EXIT of the Day: EXIT 13N in CT I-95n to; Post Road, Norwalk, Darien in CT
Once a trail for Native Americans, The Boston Post Road is part of ancient mail-delivery route between New York City north to Boston, Massachusetts. While intermittently called the King’s Highway, the current Route 1 is signed predominantly as the Post Road and it runs along and at times under Interstate 95. The Post Road was for 200 years the first major road in the United States — but its roots go back to a time many thousands of years ago.
Even in pre-colonial times 400 years ago, speed of correspondence was an important priority. Many Native Americans' Trails which tended to be the straightest line between two points, laid the way for huge Interstates like the I-95 North from Florida to Maine or the I-80 West from the George Washington Bridge in Jersey all the way out to San Francisco, California.
Between New York City and Boston there are actually 3 Post Roads. The so-called Lower Boston Post Road runs along the coast from New York to Boston via Providence. Some portions were originally called the Pequot Indians’ Path.

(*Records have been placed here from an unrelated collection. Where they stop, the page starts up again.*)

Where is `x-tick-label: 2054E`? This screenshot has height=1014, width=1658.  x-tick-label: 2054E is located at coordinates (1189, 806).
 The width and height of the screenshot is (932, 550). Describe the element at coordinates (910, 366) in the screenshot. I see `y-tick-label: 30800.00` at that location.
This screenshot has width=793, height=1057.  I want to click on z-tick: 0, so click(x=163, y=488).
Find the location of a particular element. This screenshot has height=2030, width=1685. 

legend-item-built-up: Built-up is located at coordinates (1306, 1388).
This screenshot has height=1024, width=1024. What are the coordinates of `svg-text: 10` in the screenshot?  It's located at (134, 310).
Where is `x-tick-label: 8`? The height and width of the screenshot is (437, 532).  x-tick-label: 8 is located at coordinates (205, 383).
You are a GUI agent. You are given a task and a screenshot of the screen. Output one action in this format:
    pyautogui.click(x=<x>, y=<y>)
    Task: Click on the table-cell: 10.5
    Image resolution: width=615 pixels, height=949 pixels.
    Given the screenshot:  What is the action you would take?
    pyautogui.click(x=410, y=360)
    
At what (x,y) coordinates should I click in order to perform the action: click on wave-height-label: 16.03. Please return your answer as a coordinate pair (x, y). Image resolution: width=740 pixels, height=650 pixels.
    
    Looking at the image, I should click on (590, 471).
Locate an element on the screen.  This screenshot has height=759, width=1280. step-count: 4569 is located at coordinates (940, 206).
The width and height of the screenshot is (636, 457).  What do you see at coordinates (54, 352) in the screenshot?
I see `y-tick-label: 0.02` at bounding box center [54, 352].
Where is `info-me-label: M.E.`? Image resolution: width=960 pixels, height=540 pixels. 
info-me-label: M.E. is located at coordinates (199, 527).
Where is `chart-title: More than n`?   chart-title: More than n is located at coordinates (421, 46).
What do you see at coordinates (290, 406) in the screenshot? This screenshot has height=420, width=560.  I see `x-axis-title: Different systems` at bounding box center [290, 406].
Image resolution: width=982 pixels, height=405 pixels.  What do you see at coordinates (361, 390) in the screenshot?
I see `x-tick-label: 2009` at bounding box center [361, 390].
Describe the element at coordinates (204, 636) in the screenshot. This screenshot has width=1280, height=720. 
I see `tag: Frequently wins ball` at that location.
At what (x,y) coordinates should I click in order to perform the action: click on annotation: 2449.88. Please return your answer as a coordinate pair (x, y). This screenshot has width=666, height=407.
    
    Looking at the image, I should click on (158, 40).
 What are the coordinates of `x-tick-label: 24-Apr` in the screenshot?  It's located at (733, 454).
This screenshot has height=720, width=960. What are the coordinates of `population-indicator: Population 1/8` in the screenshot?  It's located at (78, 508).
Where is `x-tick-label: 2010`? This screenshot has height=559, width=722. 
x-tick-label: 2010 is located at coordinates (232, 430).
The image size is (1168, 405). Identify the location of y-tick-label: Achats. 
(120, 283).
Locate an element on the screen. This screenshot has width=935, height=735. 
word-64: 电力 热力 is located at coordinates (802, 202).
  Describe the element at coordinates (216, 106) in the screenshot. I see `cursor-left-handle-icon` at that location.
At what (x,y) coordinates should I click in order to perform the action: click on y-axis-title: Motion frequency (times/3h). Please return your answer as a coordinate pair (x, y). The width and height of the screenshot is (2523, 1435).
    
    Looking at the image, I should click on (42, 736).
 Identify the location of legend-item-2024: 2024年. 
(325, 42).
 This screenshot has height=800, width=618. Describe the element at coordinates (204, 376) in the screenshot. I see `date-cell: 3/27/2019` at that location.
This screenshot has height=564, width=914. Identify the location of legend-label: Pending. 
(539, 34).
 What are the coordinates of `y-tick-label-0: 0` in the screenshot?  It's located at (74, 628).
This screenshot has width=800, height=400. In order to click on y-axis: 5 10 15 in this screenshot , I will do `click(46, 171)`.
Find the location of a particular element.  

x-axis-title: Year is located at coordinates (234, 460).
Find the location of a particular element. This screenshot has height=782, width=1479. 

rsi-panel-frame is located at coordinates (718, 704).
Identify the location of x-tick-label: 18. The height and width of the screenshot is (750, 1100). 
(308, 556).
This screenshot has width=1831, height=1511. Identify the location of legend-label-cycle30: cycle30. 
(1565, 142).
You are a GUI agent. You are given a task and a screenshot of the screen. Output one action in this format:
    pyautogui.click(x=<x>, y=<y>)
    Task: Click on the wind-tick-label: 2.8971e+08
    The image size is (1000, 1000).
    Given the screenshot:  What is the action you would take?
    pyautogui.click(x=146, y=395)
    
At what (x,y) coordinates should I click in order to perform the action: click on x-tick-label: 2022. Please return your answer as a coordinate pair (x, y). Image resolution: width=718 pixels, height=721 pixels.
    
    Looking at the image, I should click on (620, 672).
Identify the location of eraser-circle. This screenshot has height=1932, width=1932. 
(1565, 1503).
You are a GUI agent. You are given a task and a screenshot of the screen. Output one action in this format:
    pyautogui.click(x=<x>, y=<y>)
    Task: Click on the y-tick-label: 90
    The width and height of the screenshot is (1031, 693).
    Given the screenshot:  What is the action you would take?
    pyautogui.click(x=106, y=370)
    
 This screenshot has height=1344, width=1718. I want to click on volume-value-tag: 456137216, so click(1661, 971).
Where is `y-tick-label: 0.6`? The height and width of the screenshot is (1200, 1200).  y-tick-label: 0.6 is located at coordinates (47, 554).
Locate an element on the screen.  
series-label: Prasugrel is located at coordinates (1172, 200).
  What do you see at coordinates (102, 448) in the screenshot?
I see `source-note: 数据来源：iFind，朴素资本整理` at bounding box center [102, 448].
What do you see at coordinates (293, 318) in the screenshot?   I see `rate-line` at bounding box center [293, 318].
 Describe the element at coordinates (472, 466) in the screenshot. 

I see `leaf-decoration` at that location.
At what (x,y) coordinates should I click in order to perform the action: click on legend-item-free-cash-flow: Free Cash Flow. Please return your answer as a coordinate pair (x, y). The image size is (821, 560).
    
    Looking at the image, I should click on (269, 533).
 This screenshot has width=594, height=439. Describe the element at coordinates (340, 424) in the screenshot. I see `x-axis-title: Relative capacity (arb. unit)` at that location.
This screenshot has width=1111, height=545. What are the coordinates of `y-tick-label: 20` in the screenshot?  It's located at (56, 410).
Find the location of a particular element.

The trail had been in use by Native Americans long before Europeans arrived. Some of these important native trails were in many places as narrow as two feet. Even more telling, due to the popularity of its pre-European use, it was single rutted at places to a depth of 2 feet or more.
Prior to being used by Native Americans, many trails were game paths. Such game trails go back to times before history. So very likely, long extinct animals like Ice Age Mammoths and Saber-tooth tigers walked here along the edge of a glacier literally one thousand feet high.
Quick "Fast Fact": with all the seawater frozen up in glaciers the coastline of Connecticut was about 150 miles further east along what today fishermen know as the drop or the continental shelf. So you would not see Long Island Sound along I-95 as it is today. We would be well inland.
Fast Forward to July 1775. The usual old saw about “George Washington slept here” is true all along the Old Post Road. He galloped up it to aid the Bostonians fight off the British and then galloped back south to do the same at New York City and Trenton New Jersey. In fact Washington crossed and re-crossed your path maybe 100 times between here and Boston or New York! Talk about crossing paths with history!
The Post Road is famous for carved rock milestones that date from 1734. Many of these mile distant milestones survive to this day. There are several in the neighboring towns of Darien, Westport, and upcoming Fairfield. Ben Franklin was said to originate the idea for these stone carvings set precisely one mile apart. Milestones were measured from the intersection of Broadway, NYC and Wall Street, New York (one block west of Federal Hall) and from the old Boston city-line on Washington Street, near the present-day Massachusetts Turnpike.
Ben Franklin was the first Postmaster General. Franklin who lived from 1706 to 1790, created many aspects of today’s mail system. Some of Old Ben's contributions were to standardize postage rates as well as to promote regular service to civilians. More urgently, he created relays of correspondence to the Continental Army from the Congress during the Revolutionary War -- perhaps the first Priority Mail Express Service.
Building onto the existing King's Roads, Franklin set up new, more efficient routes including creating Post Roads which cut delivery time in half between Philadelphia, Pennsylvania and New York. Like the Pony Express 90 years later, his mail wagons travelled both day and night via relay teams. Finally, until Franklin came along, there were no post offices nor home delivery. Mail was typically left at your local tavern!
Final thought: given the historical importance of taverns in mail delivery, maybe if the mailman today delivered booze along with our bills, we would use the U.S. Mail more often!